Blogger Schteveo said...

Second, imagine telling your children that if they have a disagreement with another child at school...they should just kill them.
.
.

This is, quite simply, THE most irresponsible, short sighted analogy I have ever seen!!

So the fact that our gov't sends teams to another country to track down terrorists, is done over a school yard sized disagreement?! Where the hell do you live that you missed the news reports of terrorism aimed at our country for the last 20 odd years? Just this week they found bombs on planes.
Vacation on Mars, perhaps, and missed that did'ya?

You've named your site appropriately, because your attitude and foolishness would bring us to BE history, if you and the rest of the handwringers were in charge.

5:45 AM  
Blogger Real History Lisa said...

Schtevo - where have YOU been? Killing terrorists hasn't made us safer. For every one we kill, we breed another two. It's like trying to defeat a hydra by cutting off its head.

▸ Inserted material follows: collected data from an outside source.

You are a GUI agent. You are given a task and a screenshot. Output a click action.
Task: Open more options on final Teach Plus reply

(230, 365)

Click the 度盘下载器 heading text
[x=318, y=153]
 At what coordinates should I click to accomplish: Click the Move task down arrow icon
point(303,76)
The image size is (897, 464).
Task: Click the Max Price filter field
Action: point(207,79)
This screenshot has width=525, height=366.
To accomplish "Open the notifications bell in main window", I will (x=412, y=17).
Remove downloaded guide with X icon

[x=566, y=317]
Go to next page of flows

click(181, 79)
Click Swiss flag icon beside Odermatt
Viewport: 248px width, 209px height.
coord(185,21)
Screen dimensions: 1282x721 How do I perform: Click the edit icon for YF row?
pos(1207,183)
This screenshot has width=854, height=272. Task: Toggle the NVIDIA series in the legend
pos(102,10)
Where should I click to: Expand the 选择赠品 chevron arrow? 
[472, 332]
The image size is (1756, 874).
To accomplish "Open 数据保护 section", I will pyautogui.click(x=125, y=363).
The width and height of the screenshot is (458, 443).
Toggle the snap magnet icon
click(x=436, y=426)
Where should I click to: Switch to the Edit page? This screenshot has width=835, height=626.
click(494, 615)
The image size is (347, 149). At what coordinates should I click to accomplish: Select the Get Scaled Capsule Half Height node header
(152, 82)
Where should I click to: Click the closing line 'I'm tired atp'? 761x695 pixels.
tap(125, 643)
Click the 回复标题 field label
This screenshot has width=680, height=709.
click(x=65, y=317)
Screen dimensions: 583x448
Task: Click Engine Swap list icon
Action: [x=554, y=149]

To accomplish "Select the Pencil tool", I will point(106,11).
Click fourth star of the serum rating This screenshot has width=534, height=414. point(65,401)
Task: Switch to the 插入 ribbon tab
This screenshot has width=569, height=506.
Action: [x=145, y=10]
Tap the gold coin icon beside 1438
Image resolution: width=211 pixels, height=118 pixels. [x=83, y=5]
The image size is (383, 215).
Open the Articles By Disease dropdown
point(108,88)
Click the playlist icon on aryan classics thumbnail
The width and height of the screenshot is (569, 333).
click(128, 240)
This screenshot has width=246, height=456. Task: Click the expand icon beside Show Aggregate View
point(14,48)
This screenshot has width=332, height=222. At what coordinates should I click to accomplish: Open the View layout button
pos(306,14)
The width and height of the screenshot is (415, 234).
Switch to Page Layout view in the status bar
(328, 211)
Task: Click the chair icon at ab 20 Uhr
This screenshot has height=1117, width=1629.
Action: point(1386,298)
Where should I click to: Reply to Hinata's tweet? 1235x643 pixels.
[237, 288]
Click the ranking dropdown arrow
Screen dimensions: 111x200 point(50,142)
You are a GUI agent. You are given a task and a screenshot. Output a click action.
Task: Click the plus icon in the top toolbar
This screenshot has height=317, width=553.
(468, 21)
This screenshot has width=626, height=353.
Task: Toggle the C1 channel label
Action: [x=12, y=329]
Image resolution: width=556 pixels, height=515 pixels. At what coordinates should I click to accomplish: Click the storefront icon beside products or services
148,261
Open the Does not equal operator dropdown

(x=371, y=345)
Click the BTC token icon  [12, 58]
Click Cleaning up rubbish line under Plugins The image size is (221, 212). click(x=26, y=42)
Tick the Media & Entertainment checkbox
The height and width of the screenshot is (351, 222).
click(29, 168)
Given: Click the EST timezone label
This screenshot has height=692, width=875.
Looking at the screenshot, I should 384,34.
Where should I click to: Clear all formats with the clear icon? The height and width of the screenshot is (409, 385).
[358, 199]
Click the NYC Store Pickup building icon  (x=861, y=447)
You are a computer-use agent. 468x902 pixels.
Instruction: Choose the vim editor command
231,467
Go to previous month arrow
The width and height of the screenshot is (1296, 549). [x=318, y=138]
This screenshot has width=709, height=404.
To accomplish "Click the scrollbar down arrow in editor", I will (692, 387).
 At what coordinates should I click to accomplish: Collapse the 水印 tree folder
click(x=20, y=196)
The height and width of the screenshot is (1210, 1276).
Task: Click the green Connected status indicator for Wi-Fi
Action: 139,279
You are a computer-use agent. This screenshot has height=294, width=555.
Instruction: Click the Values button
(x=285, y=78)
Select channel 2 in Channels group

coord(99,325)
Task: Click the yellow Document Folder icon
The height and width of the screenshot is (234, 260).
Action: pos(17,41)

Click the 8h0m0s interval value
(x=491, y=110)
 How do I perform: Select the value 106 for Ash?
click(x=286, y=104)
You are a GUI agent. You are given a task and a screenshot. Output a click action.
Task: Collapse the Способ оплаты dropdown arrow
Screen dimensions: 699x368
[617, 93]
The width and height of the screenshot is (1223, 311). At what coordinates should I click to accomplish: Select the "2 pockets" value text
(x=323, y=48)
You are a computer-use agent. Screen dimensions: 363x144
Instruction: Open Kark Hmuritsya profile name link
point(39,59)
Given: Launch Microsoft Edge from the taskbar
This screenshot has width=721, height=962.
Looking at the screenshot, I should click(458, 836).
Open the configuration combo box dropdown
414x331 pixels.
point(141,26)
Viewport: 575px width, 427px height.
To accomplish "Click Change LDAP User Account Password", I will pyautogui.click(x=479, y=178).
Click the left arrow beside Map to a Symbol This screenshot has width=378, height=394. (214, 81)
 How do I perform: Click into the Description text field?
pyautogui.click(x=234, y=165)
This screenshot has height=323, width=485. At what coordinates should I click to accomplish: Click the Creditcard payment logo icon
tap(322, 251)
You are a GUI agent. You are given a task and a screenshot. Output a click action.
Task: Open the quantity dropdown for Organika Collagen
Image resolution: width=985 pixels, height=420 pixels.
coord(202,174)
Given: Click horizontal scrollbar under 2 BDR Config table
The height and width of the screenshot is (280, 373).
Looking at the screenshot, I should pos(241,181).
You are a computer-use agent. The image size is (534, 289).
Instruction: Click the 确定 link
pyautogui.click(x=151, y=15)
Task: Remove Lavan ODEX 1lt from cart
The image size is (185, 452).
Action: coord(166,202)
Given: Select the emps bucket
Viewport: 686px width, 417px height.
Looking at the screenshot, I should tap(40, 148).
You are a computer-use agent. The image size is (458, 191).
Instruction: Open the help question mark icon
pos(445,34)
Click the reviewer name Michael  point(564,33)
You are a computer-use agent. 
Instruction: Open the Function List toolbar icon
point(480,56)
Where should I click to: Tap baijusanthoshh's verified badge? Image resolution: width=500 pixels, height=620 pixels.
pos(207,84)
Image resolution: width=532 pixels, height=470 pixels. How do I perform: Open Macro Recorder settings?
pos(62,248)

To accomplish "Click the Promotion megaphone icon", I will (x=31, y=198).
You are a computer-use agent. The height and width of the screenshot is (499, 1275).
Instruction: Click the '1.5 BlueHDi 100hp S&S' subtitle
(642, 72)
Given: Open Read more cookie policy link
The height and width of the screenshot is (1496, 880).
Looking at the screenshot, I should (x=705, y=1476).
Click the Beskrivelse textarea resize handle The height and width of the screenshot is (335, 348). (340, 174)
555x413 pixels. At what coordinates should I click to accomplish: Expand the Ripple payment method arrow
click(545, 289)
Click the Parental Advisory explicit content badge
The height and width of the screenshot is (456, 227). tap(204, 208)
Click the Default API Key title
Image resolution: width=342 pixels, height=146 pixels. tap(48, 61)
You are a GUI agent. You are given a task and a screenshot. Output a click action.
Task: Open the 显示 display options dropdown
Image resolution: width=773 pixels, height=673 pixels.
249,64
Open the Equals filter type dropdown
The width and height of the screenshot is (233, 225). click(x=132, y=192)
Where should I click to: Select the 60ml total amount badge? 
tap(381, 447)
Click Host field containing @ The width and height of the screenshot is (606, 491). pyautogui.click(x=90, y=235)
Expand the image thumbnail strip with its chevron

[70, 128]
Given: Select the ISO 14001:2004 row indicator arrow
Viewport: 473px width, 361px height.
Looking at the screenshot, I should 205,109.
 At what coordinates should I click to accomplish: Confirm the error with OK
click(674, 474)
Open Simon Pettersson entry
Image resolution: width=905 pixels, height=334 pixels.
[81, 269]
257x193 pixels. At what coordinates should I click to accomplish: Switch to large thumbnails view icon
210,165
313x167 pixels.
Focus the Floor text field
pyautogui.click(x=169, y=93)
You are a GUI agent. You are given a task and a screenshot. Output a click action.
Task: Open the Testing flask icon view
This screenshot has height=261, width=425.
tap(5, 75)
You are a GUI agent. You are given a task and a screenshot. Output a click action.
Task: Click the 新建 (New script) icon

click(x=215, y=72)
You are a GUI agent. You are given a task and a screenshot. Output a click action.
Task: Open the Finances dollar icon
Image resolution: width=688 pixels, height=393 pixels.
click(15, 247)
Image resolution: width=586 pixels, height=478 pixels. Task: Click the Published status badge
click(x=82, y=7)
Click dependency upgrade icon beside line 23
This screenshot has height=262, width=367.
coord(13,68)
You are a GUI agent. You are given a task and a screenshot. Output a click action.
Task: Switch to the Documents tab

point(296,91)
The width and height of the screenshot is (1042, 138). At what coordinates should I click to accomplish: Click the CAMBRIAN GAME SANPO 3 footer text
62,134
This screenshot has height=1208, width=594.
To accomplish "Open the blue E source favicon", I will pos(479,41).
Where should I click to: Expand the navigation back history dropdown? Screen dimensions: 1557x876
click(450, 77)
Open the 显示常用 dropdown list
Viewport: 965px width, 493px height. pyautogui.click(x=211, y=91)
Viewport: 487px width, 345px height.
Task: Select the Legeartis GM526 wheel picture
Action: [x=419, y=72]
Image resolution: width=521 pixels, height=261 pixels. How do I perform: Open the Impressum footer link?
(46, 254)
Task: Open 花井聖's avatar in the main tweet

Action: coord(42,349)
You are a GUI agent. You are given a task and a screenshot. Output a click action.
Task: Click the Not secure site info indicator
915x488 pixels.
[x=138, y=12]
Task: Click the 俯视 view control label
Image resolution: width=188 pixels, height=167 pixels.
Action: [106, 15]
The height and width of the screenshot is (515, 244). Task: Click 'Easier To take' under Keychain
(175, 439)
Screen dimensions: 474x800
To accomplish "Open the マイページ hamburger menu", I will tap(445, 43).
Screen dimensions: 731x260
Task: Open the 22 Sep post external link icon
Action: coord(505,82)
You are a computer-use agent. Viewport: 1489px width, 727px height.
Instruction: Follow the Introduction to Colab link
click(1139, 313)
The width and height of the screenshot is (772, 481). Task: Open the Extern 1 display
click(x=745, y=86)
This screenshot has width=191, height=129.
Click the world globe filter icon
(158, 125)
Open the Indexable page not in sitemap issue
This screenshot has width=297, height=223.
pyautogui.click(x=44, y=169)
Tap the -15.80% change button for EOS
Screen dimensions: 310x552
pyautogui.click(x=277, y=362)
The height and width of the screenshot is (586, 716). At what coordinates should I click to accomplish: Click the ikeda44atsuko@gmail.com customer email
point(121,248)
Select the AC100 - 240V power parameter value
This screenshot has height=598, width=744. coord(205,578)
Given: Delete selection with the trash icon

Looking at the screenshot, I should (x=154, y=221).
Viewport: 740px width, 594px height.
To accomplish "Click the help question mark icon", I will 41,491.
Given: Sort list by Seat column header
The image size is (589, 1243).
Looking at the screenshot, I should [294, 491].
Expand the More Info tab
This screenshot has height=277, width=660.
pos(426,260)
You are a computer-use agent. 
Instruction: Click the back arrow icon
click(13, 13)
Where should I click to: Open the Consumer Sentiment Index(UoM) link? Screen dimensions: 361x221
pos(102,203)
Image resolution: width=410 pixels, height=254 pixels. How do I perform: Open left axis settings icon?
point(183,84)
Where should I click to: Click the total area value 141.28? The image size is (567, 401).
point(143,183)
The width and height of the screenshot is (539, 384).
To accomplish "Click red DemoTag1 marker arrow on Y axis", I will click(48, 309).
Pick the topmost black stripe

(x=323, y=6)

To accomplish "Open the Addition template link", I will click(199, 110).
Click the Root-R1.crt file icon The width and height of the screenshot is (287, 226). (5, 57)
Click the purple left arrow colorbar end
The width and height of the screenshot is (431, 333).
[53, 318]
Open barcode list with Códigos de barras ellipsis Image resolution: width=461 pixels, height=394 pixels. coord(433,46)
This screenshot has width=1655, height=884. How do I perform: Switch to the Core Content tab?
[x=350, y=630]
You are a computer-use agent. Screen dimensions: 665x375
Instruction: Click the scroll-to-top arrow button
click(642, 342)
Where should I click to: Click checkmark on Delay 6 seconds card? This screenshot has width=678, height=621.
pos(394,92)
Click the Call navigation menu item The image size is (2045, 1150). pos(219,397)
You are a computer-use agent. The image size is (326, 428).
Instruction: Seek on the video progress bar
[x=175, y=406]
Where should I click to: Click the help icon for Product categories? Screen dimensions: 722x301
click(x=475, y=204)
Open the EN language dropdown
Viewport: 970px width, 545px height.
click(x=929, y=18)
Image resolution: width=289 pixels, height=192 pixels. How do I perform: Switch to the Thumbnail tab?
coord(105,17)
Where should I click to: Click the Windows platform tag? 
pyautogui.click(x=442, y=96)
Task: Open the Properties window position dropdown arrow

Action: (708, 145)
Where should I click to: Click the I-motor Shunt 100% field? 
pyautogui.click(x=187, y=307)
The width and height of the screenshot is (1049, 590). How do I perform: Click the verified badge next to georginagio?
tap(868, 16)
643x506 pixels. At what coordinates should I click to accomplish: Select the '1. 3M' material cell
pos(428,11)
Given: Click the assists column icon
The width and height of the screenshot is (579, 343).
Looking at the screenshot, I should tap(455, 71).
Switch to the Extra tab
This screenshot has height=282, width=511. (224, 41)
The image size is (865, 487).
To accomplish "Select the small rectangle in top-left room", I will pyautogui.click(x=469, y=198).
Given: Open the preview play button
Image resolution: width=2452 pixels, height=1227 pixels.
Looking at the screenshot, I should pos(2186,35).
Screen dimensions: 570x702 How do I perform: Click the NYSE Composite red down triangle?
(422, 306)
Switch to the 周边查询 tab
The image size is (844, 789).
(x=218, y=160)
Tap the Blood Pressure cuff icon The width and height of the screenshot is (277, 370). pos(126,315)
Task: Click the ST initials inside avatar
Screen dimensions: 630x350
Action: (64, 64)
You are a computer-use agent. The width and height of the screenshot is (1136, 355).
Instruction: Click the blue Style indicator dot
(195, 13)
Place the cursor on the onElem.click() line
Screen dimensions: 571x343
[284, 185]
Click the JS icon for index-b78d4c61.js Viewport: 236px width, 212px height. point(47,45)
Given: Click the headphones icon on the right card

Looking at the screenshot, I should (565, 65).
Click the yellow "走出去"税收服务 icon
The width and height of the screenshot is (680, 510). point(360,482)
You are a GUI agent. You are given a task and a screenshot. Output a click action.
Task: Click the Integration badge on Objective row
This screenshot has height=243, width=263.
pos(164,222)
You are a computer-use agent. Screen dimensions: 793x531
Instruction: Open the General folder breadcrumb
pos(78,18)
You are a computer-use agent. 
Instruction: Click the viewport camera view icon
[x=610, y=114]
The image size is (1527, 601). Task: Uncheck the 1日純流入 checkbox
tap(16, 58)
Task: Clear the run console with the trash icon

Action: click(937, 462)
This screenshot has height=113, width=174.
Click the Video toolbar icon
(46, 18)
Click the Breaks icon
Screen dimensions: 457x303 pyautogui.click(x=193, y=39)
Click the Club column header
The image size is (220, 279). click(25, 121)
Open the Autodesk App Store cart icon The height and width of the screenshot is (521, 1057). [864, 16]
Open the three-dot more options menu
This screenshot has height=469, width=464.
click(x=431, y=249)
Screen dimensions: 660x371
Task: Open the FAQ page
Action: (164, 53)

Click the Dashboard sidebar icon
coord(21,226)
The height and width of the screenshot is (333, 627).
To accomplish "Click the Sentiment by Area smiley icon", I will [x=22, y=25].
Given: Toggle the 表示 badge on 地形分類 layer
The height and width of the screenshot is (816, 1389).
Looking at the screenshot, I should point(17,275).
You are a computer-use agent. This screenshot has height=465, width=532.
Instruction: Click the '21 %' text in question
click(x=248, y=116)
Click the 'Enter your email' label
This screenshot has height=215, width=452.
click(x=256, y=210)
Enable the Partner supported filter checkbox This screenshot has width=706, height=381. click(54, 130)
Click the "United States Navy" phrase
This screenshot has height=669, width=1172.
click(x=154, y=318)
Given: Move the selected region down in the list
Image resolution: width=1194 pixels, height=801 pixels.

The point is, and JFK understood this, until you understand the enemy, you can't really defeat him. And you certainly can't understand him while you're launching drones at him. You have to really find out what's behind these actions. No one WANTS to be a terrorist. They become one when they feel that's the only way to get people to listen. So let's try listening, first, for a change.

6:35 AM  
Blogger Wandering American said...

Kennedy understood the “nationalist” movements around the world after WW II were for independence – not a worldwide Communist conspiracy we were led to believe by our government. The powers-that-be in the United States labeled them Communist as an excuse to invade their countries, steal their resources, and economically and socially enslave the indigenous populations. He tried to put a stop to that as best he could and that was one of the reasons he was killed.

I would suggest that people read, or re-read, The Ugly American by Eugene Burdick and William Lederer. It provides a contrast between the out-of-touch diplomatic corps and the hands-on work of Homer Atkins. Kennedy would have backed people like Homer to the hilt – and did through the establishment of the Peace Corps.